It may be hard to take a roomful of cheering teenage boys seriously, but hundreds from across the state are in Gainesville this week to seriously consider what the future looks like.
“I look towards my future and I want to do something in leadership,” said Eduardo Figueroa from Johnson High School. “I want to do something in leadership and politics, so this is right up my alley.”
The annual Georgia Boys State event, hosted by the American Legion, is being held this week at Riverside Military Academy. Rising high school seniors from across Georgia are invited to the elite weeklong program to learn about government and civic involvement.
“Boys who demonstrate leadership, service, scholarship and character in their schools and community are considered,” said Buddy Fisch, chaplain of American Legion Post 328 in Flowery Branch. “Post 328 believes that these representatives are the future leaders of Hall County.”
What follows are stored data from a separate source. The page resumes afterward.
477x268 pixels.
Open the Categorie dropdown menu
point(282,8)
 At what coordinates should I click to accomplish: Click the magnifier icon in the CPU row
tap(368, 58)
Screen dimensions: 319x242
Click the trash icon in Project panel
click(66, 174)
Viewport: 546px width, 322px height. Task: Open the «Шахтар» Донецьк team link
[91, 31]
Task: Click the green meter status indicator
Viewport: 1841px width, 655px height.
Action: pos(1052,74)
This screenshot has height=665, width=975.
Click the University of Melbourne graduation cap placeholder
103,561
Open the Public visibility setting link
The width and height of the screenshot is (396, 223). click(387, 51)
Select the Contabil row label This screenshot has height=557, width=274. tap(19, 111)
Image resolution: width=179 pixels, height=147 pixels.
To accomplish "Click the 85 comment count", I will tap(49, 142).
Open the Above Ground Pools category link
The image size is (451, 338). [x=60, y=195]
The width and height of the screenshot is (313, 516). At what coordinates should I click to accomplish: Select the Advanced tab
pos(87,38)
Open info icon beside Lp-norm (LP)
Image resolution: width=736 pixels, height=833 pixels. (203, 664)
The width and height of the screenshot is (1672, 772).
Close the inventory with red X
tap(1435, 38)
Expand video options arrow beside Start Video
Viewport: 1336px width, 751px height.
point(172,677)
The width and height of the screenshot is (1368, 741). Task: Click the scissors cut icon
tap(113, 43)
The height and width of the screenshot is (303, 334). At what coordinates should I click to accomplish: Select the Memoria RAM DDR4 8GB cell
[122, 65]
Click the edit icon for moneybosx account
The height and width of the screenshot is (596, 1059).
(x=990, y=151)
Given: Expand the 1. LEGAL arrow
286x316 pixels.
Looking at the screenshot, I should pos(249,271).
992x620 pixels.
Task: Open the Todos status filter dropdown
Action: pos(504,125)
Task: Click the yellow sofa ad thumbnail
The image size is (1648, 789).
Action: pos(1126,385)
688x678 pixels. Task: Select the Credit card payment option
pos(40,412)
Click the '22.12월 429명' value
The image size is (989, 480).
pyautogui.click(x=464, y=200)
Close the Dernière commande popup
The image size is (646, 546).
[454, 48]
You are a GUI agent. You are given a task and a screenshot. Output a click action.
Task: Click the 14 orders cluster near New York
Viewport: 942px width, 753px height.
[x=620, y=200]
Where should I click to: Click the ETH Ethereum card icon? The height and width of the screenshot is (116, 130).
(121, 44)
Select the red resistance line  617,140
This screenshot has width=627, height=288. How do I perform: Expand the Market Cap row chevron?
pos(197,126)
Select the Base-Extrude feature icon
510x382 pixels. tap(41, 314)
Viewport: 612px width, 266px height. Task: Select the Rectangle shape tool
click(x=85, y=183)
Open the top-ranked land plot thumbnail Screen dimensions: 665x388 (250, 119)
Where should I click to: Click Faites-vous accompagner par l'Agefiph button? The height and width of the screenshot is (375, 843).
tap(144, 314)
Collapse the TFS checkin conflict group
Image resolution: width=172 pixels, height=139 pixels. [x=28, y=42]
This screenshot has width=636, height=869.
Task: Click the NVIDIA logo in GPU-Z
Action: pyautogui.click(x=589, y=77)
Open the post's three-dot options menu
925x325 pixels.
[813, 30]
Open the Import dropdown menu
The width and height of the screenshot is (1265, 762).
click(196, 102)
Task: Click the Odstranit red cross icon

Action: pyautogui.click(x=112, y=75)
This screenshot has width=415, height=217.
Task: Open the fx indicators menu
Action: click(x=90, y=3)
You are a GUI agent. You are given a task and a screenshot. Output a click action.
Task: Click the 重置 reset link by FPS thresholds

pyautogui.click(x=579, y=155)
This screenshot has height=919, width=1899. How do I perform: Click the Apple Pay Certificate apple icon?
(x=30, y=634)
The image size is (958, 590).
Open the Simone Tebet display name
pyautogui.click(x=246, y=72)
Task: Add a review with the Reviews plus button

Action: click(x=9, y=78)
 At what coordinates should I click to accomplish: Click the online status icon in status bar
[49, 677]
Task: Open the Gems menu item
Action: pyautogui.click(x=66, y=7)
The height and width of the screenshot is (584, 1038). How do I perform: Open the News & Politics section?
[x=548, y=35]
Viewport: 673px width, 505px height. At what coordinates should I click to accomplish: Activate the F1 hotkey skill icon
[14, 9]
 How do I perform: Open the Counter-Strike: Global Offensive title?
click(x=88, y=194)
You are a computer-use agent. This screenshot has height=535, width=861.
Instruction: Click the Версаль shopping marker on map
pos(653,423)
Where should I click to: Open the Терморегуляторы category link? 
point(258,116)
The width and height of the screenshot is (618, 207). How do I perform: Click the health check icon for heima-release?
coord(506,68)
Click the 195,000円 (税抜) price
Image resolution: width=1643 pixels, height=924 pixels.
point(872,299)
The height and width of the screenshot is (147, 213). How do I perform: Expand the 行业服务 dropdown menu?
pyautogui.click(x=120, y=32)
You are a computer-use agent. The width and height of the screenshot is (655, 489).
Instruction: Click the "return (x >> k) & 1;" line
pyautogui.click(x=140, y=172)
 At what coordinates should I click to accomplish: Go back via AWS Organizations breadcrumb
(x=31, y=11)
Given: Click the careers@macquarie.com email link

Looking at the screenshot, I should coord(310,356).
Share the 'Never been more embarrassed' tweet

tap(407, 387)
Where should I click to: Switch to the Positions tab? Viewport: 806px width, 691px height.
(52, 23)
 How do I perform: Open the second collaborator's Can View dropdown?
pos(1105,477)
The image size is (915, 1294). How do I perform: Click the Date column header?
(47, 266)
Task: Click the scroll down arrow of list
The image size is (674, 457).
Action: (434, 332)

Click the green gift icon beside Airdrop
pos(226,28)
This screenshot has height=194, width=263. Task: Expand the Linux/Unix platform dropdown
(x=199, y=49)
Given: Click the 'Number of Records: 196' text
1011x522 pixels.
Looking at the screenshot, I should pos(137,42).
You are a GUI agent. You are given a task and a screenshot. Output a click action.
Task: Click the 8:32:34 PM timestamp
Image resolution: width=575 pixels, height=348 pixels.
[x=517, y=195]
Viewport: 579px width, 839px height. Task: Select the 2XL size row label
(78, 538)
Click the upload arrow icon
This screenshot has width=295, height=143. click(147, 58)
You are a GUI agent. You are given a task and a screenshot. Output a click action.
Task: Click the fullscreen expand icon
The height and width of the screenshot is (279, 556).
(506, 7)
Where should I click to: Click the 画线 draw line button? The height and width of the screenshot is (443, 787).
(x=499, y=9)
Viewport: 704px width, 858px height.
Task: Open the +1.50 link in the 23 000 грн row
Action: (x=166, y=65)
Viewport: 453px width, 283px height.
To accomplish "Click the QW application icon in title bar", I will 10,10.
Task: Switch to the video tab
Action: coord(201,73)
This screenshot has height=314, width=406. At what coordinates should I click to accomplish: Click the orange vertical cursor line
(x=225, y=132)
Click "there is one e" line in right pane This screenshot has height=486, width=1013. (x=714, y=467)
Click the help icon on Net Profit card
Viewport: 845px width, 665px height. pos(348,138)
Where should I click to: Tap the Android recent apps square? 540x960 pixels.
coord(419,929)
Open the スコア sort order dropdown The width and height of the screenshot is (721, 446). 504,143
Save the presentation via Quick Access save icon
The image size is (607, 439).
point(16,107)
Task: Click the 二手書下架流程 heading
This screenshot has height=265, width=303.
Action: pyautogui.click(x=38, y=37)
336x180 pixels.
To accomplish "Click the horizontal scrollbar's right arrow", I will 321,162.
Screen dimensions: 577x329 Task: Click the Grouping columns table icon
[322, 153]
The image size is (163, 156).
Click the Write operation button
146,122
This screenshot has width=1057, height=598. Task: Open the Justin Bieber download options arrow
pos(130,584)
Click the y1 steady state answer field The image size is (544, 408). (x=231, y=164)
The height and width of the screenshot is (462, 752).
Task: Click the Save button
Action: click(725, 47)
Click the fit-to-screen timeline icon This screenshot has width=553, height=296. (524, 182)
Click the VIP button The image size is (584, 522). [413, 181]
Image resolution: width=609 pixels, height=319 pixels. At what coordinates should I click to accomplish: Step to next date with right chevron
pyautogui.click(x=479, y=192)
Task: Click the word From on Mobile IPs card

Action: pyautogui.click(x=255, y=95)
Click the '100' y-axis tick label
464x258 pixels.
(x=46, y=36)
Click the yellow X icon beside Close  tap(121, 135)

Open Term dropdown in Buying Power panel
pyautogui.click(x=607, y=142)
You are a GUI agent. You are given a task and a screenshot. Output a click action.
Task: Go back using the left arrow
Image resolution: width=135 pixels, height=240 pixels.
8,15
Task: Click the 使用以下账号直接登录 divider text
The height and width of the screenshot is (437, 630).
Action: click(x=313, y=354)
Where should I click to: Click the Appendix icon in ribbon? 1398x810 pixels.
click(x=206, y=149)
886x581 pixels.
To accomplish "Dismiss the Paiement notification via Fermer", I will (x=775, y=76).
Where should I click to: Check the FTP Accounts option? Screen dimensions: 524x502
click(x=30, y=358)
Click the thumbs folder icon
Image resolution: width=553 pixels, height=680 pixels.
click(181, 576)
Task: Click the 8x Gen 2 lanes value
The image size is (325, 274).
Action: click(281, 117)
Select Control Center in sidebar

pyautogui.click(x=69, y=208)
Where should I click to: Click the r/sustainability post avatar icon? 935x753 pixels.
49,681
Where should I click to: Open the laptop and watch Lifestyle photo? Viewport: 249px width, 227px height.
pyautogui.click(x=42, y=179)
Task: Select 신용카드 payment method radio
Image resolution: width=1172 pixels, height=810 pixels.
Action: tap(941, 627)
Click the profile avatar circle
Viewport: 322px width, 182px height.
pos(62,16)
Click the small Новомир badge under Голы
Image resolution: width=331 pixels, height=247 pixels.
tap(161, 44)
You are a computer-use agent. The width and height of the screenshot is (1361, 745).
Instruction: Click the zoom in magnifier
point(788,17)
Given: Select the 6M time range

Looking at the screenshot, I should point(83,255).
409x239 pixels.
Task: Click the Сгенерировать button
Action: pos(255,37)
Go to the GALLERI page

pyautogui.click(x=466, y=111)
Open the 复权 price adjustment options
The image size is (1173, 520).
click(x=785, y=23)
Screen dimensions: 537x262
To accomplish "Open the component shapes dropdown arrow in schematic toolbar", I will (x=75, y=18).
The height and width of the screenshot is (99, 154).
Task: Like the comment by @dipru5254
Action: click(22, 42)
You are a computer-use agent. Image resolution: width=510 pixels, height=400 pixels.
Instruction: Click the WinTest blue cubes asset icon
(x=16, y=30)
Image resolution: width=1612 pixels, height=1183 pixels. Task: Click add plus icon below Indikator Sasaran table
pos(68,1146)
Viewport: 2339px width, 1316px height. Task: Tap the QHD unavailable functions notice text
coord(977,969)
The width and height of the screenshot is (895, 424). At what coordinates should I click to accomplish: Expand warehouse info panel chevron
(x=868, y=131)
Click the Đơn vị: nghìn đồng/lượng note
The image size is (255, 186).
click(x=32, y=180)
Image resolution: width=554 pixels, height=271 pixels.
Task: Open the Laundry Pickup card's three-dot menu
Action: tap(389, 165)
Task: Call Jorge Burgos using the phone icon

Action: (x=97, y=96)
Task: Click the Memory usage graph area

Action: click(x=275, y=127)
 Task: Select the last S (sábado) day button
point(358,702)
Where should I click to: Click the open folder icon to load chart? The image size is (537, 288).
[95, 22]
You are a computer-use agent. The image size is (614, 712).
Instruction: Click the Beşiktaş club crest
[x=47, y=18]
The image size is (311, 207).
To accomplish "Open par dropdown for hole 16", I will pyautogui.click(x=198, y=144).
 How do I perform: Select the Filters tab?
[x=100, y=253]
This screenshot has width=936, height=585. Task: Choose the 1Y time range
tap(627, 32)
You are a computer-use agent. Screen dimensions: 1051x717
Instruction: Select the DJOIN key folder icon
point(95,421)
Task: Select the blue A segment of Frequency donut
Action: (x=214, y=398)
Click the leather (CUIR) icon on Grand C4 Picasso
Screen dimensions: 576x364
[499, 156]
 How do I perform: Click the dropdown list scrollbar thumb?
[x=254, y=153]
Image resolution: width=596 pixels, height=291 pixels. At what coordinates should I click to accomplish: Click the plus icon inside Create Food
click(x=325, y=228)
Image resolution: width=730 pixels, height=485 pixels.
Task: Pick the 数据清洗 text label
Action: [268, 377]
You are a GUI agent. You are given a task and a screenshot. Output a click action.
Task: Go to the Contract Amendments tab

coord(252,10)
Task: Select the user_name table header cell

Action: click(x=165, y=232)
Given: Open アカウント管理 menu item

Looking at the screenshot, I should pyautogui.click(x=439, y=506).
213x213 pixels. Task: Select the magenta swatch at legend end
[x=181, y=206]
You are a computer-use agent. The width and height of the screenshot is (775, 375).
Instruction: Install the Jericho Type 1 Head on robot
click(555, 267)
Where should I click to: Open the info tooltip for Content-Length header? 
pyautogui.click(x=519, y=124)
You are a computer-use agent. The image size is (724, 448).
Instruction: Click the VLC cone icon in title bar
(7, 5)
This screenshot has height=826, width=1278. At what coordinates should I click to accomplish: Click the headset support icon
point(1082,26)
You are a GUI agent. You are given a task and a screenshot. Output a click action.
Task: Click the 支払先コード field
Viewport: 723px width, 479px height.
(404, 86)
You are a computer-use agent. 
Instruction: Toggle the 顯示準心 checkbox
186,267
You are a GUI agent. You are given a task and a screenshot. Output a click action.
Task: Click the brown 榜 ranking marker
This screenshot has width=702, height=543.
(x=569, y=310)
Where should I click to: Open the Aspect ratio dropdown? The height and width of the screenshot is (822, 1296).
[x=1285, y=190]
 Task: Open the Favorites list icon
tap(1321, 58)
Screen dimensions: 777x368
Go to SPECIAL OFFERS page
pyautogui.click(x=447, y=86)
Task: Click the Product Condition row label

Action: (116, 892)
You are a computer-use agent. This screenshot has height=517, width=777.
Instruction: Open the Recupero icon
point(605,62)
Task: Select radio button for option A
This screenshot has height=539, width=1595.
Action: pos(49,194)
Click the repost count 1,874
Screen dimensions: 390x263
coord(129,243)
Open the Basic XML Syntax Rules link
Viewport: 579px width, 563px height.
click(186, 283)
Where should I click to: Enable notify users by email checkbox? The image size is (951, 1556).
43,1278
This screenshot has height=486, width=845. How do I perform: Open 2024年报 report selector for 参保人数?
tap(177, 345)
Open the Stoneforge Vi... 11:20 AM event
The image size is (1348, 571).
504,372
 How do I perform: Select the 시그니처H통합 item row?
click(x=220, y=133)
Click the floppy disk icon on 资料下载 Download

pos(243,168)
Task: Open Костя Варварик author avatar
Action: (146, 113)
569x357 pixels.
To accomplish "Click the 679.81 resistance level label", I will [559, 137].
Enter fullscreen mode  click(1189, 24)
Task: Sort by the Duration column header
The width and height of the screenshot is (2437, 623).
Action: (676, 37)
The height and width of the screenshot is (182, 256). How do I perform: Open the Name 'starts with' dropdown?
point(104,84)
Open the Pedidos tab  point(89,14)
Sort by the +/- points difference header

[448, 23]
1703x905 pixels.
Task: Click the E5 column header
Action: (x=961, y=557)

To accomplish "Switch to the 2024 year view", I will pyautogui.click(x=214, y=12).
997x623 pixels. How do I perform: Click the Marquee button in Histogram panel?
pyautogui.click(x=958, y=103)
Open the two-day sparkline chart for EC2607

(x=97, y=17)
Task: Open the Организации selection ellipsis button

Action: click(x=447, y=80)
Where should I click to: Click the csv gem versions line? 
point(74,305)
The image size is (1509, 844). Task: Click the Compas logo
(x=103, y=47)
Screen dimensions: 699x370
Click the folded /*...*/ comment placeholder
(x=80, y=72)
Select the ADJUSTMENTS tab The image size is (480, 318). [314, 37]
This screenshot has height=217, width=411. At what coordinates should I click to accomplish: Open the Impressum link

Boys are recommended based on ability and merit. Four Hall students are part of the hundreds taking part in the program, including Figueroa and Raymundo Hernandez from Johnson High and Zach Alexander and Dustin Colvin from North Hall High.
Also participating from Riverside Military Academy are Robert Pee, Albert Picken, JeJuan McCalston and Charles Nunez.
The intensive summer camp introduces the boys to an imaginary 51st state, in which they set up their own governments.
“We teach them how to set up a city, county and state government,” said Bob Beauchamp, dean of Georgia Boys State. “These young men ran for city office (Sunday evening) and the first order of business is to swear in the mayors.”
As of Monday, there are now 16 functioning Boys State cities, with the mayors sworn in by Gainesville Mayor Danny Dunagan as the rest of the camp cheered them on, proudly representing their counties.
“I enjoy politics,” Dunagan said prior to the swearing-in. “I love my city, and I always want what’s best for it.”
After declaring the 16 selected boys as mayors of their respective ‘cities,’ Dunagan said he appreciated their level of interest.
“I’m happy to see our young generation get into politics,” he said. “We need some good elected officials, especially up in Washington.”
Throughout the week the boys will have business leaders and elected officials come talk to them as they learn how to effectively govern, complete with a court system.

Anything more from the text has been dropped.